# [EXERCISE OBJECTIVE]
State, as one number, how many lines in these records hold "computer".

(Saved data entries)
•••••
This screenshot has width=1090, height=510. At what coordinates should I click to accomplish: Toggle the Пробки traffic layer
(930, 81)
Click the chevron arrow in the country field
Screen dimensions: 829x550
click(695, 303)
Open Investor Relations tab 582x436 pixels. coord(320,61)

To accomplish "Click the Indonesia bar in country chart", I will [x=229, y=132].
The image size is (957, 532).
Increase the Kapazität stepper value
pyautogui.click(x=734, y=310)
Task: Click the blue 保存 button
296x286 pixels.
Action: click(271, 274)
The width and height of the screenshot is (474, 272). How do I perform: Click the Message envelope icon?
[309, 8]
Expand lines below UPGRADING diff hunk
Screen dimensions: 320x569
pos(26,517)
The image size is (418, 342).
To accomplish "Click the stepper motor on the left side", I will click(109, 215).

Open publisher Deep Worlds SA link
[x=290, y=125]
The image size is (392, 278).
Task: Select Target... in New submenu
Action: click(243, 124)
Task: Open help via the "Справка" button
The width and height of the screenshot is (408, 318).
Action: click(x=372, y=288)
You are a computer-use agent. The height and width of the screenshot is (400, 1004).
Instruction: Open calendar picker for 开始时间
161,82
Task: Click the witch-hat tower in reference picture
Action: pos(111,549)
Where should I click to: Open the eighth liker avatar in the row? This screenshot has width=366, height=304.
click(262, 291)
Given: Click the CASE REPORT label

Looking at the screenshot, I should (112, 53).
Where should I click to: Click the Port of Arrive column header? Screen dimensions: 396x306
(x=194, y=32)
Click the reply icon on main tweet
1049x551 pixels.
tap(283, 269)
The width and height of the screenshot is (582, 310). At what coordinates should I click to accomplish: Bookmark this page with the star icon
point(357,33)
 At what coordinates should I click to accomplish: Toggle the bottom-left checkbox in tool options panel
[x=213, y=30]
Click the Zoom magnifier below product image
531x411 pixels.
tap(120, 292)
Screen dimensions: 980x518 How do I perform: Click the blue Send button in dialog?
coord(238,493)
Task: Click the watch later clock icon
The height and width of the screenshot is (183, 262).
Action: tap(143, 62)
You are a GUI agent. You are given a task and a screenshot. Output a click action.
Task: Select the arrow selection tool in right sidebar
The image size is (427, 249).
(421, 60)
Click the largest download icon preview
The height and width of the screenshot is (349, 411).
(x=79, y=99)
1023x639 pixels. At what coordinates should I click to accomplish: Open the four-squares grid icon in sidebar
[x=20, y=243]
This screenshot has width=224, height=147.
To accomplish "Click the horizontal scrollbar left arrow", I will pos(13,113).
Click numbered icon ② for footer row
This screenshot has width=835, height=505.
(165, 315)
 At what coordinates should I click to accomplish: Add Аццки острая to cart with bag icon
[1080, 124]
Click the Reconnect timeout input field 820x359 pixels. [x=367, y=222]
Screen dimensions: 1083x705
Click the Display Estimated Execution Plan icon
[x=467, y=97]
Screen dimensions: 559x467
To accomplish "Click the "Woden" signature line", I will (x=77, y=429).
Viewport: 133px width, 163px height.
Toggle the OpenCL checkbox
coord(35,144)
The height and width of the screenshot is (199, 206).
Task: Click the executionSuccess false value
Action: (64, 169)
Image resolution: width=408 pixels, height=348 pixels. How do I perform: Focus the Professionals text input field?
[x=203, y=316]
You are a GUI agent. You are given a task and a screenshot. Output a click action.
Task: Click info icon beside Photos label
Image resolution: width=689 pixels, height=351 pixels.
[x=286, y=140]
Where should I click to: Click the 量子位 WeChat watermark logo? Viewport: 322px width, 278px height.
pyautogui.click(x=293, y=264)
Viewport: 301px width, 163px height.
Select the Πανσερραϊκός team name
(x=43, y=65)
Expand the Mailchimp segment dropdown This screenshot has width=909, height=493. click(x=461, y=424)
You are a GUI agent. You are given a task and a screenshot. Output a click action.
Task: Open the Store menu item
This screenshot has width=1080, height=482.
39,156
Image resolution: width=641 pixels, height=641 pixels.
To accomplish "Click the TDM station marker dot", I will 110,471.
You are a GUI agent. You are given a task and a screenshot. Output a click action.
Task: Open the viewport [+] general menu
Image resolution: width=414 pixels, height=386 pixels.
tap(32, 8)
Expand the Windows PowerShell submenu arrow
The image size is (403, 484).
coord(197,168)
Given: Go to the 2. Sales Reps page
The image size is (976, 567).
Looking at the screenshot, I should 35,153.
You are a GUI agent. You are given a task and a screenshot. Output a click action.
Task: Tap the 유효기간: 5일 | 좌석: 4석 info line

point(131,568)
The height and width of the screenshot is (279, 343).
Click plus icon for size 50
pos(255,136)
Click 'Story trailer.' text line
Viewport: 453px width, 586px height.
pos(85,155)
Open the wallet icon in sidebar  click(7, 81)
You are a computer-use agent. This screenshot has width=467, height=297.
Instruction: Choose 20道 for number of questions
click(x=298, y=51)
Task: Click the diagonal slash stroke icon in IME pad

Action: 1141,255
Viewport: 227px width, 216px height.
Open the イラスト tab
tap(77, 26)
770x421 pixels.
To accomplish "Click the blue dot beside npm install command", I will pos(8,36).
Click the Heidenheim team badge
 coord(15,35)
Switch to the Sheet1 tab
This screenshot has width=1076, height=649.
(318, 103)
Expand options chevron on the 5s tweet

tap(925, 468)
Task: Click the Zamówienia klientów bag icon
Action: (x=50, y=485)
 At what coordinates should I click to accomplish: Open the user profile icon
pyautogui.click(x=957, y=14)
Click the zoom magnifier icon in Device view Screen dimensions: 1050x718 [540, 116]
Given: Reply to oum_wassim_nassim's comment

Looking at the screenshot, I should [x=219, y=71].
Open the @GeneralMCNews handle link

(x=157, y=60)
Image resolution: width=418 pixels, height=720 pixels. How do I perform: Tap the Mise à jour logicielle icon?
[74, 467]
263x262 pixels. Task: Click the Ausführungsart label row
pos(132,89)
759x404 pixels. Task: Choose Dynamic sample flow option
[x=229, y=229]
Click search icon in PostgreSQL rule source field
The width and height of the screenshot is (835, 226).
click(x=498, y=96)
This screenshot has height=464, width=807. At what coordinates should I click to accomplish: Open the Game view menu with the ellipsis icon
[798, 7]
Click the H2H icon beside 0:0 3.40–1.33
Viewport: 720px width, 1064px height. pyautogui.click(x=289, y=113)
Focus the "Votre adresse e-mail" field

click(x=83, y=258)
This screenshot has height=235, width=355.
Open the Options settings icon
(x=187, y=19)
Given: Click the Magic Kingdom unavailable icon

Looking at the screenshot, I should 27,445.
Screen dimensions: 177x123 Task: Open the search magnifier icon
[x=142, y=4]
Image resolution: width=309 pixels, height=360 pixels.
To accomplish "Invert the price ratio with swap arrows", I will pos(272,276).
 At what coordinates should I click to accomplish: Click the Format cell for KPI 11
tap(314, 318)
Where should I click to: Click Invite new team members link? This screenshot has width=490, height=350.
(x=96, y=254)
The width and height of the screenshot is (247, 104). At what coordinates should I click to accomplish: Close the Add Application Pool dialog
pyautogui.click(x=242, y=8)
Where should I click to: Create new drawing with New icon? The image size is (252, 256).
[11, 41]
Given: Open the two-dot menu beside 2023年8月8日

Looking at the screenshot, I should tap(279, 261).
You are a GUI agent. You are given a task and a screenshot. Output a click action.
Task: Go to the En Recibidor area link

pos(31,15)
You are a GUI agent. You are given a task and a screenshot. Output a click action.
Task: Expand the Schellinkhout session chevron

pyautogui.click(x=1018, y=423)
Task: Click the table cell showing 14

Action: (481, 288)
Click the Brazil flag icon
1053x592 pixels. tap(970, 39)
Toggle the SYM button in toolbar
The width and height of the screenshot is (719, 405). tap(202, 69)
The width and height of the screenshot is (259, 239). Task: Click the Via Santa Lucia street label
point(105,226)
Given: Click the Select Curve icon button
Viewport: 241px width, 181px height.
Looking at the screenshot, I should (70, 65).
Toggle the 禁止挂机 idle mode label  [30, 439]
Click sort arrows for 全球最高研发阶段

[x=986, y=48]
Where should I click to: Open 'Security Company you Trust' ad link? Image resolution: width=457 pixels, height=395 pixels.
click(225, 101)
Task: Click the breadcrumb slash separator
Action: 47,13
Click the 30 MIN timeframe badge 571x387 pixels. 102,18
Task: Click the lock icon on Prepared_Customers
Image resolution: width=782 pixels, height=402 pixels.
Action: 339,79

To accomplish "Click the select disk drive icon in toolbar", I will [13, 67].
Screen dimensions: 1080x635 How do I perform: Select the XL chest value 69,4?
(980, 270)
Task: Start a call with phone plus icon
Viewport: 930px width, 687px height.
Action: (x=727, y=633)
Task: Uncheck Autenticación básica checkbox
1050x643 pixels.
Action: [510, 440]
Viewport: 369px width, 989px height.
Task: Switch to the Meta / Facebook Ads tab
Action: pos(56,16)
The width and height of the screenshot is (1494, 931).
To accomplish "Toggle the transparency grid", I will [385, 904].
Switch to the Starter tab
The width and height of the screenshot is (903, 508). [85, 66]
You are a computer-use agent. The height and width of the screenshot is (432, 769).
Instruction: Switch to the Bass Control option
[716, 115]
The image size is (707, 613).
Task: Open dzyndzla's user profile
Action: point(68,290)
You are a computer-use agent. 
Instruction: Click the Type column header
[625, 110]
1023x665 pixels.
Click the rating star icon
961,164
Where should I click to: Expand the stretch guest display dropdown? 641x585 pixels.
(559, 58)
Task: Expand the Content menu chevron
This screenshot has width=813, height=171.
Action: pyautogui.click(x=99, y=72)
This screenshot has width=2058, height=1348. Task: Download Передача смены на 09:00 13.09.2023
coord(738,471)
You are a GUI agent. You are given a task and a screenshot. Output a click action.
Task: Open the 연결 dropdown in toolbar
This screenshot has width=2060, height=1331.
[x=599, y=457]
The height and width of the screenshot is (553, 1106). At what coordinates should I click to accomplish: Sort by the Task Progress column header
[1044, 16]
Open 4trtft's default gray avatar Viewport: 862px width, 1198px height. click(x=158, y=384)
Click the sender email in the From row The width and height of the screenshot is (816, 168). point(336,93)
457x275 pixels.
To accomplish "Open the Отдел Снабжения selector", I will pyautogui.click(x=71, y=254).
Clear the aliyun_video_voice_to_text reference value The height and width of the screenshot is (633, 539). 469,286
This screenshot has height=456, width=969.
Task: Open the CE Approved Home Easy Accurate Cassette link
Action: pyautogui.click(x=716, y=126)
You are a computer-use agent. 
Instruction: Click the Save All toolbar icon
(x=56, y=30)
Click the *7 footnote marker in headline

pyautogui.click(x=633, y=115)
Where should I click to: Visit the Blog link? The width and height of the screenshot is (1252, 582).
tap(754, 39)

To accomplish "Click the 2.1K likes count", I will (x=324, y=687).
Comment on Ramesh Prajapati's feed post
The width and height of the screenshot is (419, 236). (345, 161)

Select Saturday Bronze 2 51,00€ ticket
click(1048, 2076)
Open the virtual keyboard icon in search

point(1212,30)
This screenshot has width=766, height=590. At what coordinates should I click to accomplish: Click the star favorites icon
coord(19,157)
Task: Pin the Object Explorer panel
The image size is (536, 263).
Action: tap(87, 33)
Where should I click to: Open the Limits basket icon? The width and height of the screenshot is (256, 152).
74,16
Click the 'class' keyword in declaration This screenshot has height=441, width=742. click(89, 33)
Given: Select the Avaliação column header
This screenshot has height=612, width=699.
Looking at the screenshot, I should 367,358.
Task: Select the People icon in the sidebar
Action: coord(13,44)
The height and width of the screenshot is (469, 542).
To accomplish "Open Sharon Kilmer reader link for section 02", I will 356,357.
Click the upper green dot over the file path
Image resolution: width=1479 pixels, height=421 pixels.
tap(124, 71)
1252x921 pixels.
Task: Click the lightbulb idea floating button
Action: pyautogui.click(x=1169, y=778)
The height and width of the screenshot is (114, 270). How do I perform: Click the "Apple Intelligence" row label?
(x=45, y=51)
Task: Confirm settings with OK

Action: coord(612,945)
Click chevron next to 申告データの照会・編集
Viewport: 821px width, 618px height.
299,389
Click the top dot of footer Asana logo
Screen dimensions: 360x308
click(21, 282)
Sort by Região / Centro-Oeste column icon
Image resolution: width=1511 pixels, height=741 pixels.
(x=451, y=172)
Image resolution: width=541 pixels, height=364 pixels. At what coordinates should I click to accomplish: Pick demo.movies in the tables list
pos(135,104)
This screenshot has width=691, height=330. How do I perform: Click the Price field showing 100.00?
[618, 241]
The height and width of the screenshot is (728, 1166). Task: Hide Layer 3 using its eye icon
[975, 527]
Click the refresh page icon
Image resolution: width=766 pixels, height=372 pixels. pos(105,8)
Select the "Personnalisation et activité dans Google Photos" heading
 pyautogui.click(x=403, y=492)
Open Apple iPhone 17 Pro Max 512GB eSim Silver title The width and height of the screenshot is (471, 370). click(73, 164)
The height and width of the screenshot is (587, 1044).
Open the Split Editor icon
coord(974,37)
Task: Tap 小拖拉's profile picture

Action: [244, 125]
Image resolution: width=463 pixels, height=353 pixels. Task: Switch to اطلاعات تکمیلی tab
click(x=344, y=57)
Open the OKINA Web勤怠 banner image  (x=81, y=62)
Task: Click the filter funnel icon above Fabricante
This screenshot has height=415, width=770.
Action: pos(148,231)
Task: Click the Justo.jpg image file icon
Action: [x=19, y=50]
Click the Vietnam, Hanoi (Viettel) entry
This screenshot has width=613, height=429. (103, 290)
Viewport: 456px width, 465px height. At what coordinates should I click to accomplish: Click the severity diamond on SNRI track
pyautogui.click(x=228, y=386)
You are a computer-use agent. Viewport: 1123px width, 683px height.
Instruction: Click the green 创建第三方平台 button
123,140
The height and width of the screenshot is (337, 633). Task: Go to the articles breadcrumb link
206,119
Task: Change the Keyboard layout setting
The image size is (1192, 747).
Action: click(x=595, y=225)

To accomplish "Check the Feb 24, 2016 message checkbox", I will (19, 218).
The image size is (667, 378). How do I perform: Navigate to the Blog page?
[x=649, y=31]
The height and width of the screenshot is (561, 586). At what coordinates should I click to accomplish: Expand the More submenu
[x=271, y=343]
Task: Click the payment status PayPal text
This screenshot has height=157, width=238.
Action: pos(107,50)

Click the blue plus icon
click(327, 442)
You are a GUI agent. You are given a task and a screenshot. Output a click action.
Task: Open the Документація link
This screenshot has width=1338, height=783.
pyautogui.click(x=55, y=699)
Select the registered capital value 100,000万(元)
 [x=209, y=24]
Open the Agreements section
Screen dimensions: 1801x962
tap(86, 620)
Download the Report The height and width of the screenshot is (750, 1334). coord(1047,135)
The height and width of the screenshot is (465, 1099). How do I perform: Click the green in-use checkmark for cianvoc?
•••••
# [TASK ANSWER]
6